_Text passage_:
'''

The viral version of the microplastics story is the wrong story. The "you eat a credit cards worth of plastic every week" figure circulated for years and has been re-examined and largely retracted by the scientists involved. What is real, and more useful clinically, is the emerging cardiovascular and respiratory signal: a 2024 New England Journal of Medicine study found that people with measurable microplastics in their carotid plaque had meaningfully higher rates of heart attack, stroke, and death over the following three years. That is the kind of finding that should change behavior at the margins, without driving anyone into the kind of catastrophizing that makes daily life unworkable. This page is the practical playbook for Philadelphia households. The order matters: a handful of changes do most of the work, and the rest are low-yield.

What microplastics actually are

The term covers two overlapping things. Microplastics are plastic particles smaller than 5 millimeters, down to about 1 micrometer. Nanoplastics are smaller than that, down to molecules. They come from two sources. Primary microplastics are intentionally manufactured small (microbeads in old cosmetics, fibers in synthetic textiles, pellets used in industry). Secondary microplastics come from larger plastic items breaking down: a plastic water bottle slowly fragmenting in a landfill, a synthetic shirt shedding in the washing machine, a takeout container abraded by repeated use. The other half of the concern is not the particle itself but the chemicals that come with it. Bisphenols (BPA and its replacements BPS, BPF), phthalates, and PFAS ("forever chemicals") all leach out of plastic into the food, water, or air that touches it. Heat and acid speed this leaching up substantially. So even a "BPA-free" plastic container will release something into hot food, and that something has its own endocrine and metabolic effects independent of the particle count.

How worried should you be?

The honest answer is: more worried than most people are, less worried than the headlines push. The associations now appearing in peer-reviewed work include:
  • Cardiovascular: the 2024 NEJM study tying microplastic burden in carotid plaque to subsequent cardiovascular events.
  • Respiratory: emerging signal for inhaled microplastics contributing to lung inflammation and possibly worsening of chronic respiratory disease.
  • Endocrine: well-established for the leached chemicals (BPA, phthalates) in altering thyroid, reproductive, and metabolic function at population scale.

'''

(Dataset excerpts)
'''

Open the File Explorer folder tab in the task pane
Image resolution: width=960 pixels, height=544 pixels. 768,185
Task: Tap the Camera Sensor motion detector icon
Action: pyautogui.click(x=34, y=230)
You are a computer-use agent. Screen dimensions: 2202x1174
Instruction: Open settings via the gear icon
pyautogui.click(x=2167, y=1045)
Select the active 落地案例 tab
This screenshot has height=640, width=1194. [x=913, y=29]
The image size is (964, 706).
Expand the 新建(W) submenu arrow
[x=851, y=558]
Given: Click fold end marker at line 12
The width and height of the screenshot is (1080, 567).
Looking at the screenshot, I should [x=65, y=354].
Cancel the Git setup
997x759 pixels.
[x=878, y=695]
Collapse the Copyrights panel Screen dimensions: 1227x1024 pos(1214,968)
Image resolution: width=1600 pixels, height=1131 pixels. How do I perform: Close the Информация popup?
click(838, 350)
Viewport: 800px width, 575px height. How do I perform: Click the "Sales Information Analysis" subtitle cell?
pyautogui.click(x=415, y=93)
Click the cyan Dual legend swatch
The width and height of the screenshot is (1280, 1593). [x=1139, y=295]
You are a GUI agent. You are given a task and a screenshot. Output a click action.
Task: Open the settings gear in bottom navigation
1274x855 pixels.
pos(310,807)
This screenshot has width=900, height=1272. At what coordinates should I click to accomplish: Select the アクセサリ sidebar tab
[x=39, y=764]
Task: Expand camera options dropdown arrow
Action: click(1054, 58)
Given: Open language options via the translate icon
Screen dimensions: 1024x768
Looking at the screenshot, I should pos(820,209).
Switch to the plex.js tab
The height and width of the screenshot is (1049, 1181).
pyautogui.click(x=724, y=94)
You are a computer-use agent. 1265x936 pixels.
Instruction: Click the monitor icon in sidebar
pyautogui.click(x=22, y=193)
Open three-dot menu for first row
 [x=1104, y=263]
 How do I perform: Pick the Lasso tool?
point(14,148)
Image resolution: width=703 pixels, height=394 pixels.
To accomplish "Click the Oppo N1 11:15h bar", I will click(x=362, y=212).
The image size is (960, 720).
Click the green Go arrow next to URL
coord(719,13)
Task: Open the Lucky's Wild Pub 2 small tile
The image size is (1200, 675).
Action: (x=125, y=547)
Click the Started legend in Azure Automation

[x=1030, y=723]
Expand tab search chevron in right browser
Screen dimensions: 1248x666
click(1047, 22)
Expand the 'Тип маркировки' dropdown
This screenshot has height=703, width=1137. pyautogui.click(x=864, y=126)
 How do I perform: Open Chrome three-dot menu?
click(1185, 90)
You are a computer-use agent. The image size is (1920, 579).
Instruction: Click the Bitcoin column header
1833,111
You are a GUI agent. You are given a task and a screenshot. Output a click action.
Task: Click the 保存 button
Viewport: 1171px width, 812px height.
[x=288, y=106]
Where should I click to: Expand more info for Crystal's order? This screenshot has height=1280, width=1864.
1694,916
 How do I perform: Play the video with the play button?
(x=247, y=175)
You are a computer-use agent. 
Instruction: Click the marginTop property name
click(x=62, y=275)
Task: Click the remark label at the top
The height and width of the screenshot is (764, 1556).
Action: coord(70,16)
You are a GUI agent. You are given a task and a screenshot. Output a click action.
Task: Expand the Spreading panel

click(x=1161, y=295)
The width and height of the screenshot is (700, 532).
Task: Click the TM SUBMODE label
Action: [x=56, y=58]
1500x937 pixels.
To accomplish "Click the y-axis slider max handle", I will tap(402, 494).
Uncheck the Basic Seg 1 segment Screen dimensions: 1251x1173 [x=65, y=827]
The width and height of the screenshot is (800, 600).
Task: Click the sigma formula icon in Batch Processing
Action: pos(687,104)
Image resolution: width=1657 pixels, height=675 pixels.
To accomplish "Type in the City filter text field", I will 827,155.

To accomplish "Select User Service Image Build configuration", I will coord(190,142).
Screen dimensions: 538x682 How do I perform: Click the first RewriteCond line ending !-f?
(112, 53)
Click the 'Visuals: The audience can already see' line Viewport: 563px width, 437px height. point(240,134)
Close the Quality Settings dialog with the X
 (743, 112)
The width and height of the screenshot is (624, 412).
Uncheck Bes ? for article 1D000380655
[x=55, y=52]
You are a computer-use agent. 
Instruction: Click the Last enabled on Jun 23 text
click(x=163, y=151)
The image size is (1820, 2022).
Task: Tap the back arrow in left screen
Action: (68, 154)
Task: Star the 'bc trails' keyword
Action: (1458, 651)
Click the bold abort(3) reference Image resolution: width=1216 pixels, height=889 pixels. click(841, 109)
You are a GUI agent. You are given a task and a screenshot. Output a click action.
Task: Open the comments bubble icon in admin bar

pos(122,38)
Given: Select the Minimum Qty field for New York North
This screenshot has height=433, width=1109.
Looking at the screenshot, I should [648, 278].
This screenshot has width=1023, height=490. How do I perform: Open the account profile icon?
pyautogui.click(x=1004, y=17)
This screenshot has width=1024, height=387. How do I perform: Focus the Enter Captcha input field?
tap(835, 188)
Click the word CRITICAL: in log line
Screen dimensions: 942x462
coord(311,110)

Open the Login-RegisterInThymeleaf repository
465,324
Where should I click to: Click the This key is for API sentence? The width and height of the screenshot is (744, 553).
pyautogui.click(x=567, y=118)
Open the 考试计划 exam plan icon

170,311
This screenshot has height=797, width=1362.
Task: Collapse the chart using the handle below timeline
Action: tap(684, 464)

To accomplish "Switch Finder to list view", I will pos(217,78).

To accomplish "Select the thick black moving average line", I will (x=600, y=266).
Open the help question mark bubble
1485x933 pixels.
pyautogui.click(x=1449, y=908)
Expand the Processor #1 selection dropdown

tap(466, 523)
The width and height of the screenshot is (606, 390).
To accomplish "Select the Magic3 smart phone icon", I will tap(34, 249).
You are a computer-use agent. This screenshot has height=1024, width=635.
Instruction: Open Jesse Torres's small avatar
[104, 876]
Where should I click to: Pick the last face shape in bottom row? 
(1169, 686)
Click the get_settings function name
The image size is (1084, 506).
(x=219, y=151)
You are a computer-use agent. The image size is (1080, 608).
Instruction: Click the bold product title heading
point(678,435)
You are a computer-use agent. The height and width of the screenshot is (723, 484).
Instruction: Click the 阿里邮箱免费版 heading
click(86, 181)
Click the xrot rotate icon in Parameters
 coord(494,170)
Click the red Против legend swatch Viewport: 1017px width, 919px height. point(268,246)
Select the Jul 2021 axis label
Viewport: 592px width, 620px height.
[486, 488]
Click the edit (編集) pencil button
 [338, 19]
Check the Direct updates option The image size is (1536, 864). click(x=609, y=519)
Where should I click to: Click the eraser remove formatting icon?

'''

_Exercise requirements_:
Reproduce the microplastics text from "The honest answer" up to and including "chronic respiratory disease.", swapping "lung inflammation" for "airway inflammation".

_Output of the task_:
The honest answer is: more worried than most people are, less worried than the headlines push. The associations now appearing in peer-reviewed work include:
  • Cardiovascular: the 2024 NEJM study tying microplastic burden in carotid plaque to subsequent cardiovascular events.
  • Respiratory: emerging signal for inhaled microplastics contributing to airway inflammation and possibly worsening of chronic respiratory disease.